Deve innanzi tutto essere confermato il giudizio di regolarità della notificazione dell’atto introduttivo del giudizio di primo grado, espresso da entrambi i giudici del merito.

In particolare, la Corte di appello ha osservato che non corrispondeva al vero che l’Istituto per l’edilizia popolare san Berillo avesse notificato il ricorso nelle forme dell’art. 143 c.p.c. pur conoscendo la effettiva residenza (all’estero) della destinataria B., nè che non fossero state svolte tutte le necessarie indagini. L’Istituto, al contrario, aveva seguito la B. in tutti i suoi spostamenti, tentando la notifica in ciascuno di essi, sulla base di indagini e di documentazione valida ed atta allo scopo.

La Corte territoriale non ha mancato di rilevare che, su invito del primo giudice, l’Istituto san Berillo aveva rinnovato la notifica (già effettuata ai sensi dell’art. 143 c.p.c.) presso l’alloggio locato, domicilio eletto nel contratto e che il (OMISSIS) la B. anche in quel luogo era risultata “sconosciuta”.

Quanto al merito della vicenda, è rimasto accettato in punto di fatto che la B. non risiedeva più da anni nell’alloggio popolare messole a disposizione dall’Istituto per l’edilizia popolare San Berillo s.p.a. Già dal 1989 (e dunque ben prima della scadenza del termine trentacinquennale invocato dall’attuale ricorrente) la B. risultava risiedere in luogo diverso dall’alloggio assegnatole e dal 2003 si era persino trasferita all’estero, all’indirizzo dove le era stata notificata la sentenza impugnata.

Inoltre, la stessa B. aveva omesso il pagamento della parte variabile del canone per oltre quattro anni (prevista dal contratto come dovuta anche da parte di coloro che fossero divenuti nel frattempo proprietari dell’alloggio).

Tale omissione, unitamente alla mancata destinazione dell’immobile a propria abitazione, costituiva sicuramente – ha concluso la Corte di appello – inadempimento grave – tale da legittimare la pronuncia di risoluzione del contratto di locazione.

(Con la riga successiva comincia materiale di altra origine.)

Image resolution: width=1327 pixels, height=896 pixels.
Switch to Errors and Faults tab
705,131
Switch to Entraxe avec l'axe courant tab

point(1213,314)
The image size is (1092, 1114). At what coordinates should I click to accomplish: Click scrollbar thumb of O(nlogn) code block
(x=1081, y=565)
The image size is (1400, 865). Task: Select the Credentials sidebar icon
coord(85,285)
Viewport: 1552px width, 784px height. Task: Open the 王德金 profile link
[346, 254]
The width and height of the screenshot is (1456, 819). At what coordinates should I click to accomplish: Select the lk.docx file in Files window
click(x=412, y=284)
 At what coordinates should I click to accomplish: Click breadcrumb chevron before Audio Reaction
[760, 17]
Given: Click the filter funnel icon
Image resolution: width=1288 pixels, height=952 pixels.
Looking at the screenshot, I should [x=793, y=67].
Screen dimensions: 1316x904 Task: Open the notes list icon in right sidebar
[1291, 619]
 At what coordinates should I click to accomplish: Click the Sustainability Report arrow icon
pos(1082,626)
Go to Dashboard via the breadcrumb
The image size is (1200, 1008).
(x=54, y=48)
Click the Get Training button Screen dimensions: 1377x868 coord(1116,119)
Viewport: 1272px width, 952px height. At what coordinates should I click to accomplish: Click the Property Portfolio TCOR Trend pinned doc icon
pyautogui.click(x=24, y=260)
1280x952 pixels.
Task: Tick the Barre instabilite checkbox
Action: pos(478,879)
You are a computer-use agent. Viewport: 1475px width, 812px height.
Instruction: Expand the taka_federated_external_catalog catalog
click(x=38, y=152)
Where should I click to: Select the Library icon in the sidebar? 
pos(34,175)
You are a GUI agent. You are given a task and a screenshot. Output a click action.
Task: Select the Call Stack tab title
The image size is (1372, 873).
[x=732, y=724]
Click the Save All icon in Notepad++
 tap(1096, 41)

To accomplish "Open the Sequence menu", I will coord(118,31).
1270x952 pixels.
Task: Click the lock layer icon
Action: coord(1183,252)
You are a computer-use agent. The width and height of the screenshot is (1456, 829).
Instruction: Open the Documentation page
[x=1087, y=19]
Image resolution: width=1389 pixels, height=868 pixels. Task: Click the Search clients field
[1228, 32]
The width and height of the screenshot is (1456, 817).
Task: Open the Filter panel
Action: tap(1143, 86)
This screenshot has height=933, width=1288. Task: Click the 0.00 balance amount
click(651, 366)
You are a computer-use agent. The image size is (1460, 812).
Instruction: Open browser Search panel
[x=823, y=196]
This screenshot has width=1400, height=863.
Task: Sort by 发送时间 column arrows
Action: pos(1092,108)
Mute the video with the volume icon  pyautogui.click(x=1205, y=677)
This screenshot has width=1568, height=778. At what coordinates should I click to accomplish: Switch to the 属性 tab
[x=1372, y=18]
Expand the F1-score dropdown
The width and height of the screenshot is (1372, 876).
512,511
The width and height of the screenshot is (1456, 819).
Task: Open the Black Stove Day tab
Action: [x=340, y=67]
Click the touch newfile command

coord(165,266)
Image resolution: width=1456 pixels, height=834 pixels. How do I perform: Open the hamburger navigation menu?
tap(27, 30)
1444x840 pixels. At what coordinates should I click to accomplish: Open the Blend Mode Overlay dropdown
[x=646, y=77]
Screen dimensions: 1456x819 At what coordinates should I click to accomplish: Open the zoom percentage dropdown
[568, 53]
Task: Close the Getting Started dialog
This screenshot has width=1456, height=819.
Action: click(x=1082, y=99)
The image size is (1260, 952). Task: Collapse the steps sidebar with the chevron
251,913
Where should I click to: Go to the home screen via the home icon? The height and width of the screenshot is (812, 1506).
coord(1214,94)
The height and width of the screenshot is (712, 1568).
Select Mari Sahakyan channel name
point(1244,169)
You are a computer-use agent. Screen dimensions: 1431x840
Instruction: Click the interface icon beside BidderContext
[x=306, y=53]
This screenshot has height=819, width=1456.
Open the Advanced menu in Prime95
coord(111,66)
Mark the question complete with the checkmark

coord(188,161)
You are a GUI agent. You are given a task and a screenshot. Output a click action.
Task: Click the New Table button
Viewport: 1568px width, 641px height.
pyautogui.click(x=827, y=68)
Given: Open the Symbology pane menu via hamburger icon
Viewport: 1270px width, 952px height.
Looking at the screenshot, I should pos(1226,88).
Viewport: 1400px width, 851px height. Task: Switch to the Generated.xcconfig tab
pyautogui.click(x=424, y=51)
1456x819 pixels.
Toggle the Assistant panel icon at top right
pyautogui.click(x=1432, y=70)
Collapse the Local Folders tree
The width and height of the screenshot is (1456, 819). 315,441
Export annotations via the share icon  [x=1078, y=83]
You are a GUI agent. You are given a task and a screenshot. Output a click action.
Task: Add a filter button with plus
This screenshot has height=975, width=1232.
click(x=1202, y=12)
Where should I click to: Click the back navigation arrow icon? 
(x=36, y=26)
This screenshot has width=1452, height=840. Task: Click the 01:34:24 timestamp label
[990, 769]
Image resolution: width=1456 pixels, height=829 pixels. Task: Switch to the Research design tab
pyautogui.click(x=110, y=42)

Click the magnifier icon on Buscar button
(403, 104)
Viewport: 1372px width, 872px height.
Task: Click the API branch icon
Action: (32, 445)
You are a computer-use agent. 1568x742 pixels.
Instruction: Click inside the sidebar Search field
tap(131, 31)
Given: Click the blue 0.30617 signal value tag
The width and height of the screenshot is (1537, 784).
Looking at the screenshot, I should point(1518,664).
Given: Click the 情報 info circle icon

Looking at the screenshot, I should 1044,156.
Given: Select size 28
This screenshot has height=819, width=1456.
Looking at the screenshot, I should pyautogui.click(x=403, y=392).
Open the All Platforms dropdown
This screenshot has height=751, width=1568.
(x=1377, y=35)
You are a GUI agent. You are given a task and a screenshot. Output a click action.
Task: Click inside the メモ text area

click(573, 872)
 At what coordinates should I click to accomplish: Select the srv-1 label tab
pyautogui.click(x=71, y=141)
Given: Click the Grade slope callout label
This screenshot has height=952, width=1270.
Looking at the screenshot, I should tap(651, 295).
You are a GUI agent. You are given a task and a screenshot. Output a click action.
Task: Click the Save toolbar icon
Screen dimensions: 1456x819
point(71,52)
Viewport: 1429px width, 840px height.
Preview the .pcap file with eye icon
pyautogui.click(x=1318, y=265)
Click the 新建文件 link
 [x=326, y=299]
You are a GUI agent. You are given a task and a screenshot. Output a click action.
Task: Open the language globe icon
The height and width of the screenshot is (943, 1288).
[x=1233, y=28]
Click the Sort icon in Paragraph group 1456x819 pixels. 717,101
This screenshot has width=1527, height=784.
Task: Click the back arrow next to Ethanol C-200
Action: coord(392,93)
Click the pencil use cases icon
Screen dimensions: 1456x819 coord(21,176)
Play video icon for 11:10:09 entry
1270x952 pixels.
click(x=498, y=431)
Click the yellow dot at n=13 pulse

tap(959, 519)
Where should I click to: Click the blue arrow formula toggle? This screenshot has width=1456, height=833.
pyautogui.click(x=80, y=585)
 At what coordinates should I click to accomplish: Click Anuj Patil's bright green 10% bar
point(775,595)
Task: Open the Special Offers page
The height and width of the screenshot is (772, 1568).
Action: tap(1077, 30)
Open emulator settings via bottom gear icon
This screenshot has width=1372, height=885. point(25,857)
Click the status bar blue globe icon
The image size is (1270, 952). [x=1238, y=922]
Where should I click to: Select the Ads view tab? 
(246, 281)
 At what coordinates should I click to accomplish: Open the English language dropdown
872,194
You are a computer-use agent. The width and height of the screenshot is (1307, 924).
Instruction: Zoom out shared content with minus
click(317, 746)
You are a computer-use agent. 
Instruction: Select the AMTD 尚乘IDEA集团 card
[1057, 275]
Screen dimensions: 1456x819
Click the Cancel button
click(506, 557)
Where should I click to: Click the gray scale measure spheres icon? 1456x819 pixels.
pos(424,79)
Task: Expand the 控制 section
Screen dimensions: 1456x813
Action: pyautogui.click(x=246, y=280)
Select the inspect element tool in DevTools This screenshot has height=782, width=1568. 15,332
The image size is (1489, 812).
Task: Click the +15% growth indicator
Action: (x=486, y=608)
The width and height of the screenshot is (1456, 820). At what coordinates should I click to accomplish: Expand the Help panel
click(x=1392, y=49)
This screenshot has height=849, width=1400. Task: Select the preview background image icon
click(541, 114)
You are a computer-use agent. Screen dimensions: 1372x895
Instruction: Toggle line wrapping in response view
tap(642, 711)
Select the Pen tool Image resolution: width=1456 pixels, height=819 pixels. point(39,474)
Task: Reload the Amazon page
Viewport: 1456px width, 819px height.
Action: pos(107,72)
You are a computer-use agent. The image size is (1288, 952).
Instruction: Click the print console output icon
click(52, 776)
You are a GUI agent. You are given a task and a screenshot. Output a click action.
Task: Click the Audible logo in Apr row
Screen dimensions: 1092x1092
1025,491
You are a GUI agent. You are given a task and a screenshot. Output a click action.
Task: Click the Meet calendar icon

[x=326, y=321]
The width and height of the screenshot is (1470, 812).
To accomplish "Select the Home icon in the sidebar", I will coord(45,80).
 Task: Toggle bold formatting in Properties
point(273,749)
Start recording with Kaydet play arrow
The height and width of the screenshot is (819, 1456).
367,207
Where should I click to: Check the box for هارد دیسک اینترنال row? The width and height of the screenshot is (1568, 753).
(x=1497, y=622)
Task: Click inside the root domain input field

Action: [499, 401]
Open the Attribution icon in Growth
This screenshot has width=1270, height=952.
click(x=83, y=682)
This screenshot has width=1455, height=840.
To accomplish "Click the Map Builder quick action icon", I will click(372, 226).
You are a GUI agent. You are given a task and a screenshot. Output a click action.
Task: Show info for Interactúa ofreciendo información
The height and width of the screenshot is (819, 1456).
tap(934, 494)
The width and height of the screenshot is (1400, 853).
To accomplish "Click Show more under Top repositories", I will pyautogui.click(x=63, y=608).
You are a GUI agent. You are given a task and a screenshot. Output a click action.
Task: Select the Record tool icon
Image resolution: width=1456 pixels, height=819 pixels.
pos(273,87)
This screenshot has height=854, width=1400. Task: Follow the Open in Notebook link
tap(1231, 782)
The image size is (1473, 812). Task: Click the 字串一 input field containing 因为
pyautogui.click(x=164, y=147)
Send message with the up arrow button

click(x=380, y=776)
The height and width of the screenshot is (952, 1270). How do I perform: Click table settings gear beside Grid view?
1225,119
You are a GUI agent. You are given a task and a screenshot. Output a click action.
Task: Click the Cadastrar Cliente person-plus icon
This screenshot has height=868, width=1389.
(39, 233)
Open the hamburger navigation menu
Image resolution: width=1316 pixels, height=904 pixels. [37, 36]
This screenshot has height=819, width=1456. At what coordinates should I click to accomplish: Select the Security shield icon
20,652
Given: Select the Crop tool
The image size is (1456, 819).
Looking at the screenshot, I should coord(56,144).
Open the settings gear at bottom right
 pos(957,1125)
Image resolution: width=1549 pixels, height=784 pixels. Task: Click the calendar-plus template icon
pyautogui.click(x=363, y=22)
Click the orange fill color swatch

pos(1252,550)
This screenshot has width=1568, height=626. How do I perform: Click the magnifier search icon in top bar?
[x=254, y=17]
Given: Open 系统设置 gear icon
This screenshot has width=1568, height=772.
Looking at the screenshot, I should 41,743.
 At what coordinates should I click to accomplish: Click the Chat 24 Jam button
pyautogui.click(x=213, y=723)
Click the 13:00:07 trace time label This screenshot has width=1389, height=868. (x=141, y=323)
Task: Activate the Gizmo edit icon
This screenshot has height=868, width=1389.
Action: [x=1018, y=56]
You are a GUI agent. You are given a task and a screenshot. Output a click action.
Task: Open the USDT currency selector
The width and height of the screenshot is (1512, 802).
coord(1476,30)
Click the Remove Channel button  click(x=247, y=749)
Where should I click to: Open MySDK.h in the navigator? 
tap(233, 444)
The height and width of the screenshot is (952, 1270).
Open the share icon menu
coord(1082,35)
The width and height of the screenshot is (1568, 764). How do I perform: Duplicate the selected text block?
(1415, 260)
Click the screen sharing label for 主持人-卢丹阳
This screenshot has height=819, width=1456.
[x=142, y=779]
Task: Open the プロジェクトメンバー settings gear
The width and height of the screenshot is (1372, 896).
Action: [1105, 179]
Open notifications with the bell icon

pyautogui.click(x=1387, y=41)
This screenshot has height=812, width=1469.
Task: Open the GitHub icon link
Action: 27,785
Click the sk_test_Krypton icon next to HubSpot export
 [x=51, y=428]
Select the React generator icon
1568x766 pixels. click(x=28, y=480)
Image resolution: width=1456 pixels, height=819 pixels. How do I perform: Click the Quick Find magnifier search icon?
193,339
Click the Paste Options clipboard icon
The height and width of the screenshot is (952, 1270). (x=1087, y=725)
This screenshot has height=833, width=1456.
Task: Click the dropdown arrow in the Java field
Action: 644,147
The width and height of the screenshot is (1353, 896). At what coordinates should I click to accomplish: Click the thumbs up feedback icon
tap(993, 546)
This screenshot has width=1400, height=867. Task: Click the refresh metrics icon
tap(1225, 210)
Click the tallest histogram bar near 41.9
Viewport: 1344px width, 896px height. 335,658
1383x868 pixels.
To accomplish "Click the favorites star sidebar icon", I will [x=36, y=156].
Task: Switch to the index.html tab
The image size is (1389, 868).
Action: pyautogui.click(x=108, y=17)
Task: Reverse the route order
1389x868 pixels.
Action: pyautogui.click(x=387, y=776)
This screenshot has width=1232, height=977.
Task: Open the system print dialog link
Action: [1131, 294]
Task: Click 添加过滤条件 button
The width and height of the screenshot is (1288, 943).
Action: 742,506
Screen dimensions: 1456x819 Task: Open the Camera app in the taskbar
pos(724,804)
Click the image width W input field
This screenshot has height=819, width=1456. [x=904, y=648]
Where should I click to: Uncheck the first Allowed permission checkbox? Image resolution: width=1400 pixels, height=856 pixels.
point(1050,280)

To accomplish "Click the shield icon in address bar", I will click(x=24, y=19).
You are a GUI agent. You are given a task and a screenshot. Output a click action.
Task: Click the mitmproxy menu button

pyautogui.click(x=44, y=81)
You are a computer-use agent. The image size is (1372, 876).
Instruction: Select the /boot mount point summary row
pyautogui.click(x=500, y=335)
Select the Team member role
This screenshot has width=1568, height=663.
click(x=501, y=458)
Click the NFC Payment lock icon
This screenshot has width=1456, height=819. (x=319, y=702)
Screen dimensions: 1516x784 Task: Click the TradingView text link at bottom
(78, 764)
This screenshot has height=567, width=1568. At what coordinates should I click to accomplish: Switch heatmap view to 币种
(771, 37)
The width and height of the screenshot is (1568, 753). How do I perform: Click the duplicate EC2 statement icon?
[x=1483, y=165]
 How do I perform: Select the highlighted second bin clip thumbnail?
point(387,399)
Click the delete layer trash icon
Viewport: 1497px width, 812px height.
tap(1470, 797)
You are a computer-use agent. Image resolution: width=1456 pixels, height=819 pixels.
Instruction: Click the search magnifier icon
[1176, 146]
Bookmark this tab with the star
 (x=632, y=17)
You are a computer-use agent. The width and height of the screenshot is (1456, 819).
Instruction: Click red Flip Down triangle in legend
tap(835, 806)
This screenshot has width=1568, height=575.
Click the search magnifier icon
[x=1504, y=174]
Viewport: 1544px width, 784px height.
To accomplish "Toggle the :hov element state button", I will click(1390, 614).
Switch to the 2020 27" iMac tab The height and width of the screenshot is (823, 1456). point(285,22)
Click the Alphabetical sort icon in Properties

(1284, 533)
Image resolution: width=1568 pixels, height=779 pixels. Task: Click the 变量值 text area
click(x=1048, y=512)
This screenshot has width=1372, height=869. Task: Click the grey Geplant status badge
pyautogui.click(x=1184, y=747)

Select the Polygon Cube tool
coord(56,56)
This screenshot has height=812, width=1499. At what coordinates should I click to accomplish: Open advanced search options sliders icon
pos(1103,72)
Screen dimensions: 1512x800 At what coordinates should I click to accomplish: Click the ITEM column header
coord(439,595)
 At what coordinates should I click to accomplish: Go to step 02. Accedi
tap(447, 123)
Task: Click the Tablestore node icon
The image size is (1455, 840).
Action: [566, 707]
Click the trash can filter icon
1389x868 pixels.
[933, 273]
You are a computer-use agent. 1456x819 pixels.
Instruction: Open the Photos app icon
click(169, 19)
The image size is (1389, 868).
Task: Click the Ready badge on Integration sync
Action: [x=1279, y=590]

La natura vessatoria delle clausole che imponevano l’obbligo di residenza nell’alloggio è stata motivatamente esclusa dai giudici di appello, i quali hanno giustificato tale “onere” di residenza con gli stessi fini sociali cui è ispirata la assegnazione di alloggi di edilizia economica e popolare. Del tutto razionale, in questo quadro normativo, doveva considerarsi – ha osservato la Corte di merito – quella clausola contrattuale che prevedeva la destinazione dell’appartamento ad uso abitazione del locatario e della sua famiglia, con esplicito divieto di cessione o sublocazione, anche parziale, con clausola risolutiva espressa in caso di violazione del divieto.

Del tutto irrilevante, hanno concluso i giudici di appello, era la circostanza che nell’alloggio assegnato alla B. (e prima ancora al padre di lei) abitasse il figlio della B..

Il testo del contratto, hanno sottolineato i giudici di appello, era infatti chiarissimo nel non consentire alcuna cessione dell’immobile e nel prevedere l’obbligo dell’assegnatario di abitare l’alloggio personalmente, con la possibilità di coabitazione dei soli familiari.

Conclusivamente il ricorso deve essere rigettato, con la condanna della ricorrente al pagamento delle spese, liquidate come in dispositivo.

P.Q.M.

LA CORTE rigetta il ricorso.

Condanna la ricorrente al pagamento delle spese che liquida in Euro 1.500,00 (millecinquecento/00) di cui Euro 1.300,00 (milletrecento/00) per onorari di avvocato, oltre spese generali ed accessori di legge.

Così deciso in Roma, nella Camera di consiglio, il 21 giugno 2010.